Table 2. Effect of test duration on the accuracy and sensitivity.

Aside from the increase in accuracy scores, LSTM network model also has the advantage of being an on-line algorithm. This means that, the model can be run simultaneously with the product test.

5 Conclusion

Anomaly detection is an essential method in order to forecast the product quality in manufacturing plants. The quality can be assured through tests performed on sample units randomly chosen from a batch of manufactured units in such a plant. With the aim to build an automated test system in Arçelik’s freezer factory manufacturing in high volumes, our ultimate goal is to detect defective units during the cooling test among the sample units as early as possible in terms of test time and as accurate as possible. For this purpose, we analyzed the cooling test data of the units sampled from the batches of manufactured freezer units. The first steps of the analysis were composed of the embedding and clustering of the data. Traditional classification algorithms were applied and their performances were assessed. Finally, a deep learning method for time-series analysis combined with a classifier was applied. Our analysis results showed the feasibility of such an automated system. However, the classifier models described in this study should be further studied and customized to be deployed under the factory conditions.

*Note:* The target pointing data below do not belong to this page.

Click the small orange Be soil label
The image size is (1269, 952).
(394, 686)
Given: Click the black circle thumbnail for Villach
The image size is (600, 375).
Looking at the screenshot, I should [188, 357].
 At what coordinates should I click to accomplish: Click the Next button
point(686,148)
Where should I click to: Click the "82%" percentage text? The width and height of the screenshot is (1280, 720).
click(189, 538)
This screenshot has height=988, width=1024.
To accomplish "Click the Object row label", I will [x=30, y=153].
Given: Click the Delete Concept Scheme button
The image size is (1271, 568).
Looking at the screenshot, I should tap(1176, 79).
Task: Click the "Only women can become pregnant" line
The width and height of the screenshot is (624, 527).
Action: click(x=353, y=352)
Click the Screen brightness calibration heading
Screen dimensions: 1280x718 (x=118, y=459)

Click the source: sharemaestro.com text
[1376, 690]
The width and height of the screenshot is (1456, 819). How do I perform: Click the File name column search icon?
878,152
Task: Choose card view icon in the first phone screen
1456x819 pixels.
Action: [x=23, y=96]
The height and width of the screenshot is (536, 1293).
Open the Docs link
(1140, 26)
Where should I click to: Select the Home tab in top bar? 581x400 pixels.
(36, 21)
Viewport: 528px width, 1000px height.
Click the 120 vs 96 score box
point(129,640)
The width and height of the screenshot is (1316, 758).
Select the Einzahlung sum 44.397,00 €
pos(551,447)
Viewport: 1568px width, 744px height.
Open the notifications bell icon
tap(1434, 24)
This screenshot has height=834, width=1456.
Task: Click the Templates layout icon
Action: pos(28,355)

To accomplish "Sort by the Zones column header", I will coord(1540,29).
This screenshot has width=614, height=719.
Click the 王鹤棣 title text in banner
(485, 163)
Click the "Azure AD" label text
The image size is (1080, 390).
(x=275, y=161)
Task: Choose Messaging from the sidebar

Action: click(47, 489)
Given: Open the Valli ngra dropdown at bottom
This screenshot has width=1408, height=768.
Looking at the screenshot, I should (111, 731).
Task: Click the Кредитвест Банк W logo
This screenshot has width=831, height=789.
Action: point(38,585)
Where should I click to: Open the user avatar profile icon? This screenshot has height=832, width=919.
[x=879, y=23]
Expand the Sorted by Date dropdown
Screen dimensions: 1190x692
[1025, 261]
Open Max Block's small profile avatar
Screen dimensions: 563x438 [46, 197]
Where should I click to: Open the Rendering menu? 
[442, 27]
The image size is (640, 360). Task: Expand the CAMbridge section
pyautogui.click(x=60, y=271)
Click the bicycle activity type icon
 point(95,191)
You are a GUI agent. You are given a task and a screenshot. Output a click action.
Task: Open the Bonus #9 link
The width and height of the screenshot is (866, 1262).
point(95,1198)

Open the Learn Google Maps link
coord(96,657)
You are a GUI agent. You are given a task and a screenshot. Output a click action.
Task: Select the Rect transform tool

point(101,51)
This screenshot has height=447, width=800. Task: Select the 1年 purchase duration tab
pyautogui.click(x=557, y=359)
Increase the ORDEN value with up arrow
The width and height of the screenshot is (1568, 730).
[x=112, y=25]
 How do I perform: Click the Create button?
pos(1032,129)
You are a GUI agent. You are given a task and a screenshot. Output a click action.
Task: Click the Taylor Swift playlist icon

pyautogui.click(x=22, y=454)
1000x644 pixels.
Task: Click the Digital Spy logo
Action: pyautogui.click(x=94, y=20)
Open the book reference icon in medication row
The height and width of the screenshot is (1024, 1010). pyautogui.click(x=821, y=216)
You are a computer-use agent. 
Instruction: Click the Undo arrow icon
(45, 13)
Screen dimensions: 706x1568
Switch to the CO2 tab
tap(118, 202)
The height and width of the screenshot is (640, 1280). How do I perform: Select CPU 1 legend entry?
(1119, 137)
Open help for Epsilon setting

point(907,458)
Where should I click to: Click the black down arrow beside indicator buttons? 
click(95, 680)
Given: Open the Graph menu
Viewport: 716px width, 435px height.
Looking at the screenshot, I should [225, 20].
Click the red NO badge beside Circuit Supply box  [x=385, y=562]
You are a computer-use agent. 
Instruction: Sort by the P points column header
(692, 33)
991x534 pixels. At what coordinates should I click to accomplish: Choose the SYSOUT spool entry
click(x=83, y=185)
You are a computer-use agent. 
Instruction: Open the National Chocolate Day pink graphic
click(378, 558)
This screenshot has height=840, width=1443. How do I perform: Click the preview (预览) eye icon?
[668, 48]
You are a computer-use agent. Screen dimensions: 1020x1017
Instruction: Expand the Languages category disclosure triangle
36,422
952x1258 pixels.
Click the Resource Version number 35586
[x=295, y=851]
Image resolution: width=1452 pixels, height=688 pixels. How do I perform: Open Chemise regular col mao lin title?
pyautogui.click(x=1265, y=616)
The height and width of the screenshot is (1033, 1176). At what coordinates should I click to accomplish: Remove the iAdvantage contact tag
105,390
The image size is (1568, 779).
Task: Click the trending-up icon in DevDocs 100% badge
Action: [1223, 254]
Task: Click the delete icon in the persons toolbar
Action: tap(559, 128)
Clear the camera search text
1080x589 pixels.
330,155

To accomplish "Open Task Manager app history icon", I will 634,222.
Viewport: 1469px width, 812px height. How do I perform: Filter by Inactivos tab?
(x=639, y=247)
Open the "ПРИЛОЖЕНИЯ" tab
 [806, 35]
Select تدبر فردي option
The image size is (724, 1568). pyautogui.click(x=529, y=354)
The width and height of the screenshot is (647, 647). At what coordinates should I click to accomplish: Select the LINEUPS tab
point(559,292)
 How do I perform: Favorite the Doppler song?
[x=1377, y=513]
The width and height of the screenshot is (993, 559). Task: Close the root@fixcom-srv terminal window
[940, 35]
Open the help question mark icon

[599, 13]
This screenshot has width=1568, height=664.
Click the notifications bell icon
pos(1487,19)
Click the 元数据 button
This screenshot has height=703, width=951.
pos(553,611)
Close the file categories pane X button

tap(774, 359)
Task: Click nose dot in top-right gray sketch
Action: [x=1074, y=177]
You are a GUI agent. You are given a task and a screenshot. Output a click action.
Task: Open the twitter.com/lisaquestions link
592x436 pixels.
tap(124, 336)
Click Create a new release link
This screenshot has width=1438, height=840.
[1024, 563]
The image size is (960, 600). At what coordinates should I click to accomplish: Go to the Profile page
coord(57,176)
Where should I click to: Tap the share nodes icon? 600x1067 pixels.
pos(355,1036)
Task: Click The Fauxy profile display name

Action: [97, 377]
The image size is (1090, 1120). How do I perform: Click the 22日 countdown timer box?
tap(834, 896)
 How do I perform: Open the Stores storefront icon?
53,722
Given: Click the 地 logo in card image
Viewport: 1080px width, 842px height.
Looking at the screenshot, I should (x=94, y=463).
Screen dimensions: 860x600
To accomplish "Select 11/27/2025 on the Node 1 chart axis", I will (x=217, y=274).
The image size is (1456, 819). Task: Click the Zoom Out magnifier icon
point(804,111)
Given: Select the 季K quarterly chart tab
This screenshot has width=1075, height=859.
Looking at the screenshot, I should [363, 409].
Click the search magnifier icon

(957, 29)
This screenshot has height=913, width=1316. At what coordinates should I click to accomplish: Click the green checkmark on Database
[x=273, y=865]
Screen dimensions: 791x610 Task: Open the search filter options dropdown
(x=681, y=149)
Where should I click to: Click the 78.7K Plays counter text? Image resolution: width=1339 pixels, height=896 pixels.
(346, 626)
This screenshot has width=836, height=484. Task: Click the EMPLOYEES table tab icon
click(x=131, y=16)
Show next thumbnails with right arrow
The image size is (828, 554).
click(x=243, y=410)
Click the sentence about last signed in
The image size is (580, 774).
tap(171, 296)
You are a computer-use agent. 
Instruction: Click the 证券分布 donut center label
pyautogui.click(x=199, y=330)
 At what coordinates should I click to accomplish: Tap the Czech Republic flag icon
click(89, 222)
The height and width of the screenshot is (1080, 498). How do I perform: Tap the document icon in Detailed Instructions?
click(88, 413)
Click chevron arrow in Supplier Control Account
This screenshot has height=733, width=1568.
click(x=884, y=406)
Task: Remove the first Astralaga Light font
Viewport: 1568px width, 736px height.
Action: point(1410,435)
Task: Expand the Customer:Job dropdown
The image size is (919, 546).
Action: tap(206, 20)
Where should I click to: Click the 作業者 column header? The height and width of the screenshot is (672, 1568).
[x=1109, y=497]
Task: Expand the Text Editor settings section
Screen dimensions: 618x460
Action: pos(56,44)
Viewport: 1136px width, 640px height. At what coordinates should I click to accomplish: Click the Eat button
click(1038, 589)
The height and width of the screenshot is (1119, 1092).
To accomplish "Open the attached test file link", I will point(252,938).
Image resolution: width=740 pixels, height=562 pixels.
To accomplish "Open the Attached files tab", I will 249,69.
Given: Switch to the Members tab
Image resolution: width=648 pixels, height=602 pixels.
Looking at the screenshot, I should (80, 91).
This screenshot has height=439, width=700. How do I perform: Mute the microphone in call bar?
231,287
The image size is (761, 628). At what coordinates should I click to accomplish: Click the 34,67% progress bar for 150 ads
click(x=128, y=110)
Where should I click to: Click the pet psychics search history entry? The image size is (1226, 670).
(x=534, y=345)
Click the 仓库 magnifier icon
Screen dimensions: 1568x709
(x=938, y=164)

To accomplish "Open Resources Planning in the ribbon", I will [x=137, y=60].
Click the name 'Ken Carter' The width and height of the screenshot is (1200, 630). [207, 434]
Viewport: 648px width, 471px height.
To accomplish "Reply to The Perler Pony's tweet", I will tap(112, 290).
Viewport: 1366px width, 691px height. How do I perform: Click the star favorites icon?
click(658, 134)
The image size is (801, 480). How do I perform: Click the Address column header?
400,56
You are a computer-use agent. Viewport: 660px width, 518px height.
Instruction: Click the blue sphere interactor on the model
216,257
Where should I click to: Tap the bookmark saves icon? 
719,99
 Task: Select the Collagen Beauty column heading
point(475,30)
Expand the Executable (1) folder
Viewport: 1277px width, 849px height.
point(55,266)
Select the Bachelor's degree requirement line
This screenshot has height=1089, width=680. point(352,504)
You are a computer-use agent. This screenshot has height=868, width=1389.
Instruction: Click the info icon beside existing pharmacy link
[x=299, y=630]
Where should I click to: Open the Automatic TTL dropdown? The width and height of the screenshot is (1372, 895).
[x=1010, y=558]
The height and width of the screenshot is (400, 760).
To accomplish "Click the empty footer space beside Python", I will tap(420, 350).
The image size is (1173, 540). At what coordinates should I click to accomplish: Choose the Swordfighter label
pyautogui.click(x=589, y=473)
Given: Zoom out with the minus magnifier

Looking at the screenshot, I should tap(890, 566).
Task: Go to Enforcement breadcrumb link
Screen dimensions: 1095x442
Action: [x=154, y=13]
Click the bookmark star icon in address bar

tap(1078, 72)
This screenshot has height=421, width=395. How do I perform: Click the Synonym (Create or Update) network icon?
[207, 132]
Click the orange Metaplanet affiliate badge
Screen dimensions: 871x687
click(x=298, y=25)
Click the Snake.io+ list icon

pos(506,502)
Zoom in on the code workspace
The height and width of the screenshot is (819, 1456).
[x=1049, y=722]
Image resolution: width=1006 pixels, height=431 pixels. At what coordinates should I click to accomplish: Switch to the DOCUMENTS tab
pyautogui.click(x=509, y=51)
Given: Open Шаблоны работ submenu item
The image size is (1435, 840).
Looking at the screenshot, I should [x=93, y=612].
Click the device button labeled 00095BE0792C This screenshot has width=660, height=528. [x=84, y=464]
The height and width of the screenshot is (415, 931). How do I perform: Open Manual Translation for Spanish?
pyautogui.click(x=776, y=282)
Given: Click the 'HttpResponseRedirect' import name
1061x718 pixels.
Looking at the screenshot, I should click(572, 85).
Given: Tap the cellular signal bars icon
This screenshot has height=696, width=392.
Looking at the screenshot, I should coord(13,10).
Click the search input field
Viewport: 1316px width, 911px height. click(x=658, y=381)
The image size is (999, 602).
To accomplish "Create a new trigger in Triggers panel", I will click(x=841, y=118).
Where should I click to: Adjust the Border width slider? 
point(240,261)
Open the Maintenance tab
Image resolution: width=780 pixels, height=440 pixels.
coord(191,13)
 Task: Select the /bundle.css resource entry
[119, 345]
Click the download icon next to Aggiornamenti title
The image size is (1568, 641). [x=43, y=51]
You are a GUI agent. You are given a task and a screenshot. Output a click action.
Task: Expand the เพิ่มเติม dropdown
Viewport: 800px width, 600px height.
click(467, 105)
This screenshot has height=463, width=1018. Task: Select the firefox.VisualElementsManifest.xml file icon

An automated test system can be initially deployed to assist the human expert performing the test. By this way, more data can be collected. Ultimately, the automated test system should perform continual learning so that it would learn and adapt itself in real-time. Various models of freezer units are produced in the factory and therefore, building individual and customized test systems for freezer models may yield better results. Since the products are sold to the customers and problems occur at the customer side when the products are operational in the field, it would be very beneficial to find possible links between the problems in the field and the results of quality tests performed in the factory.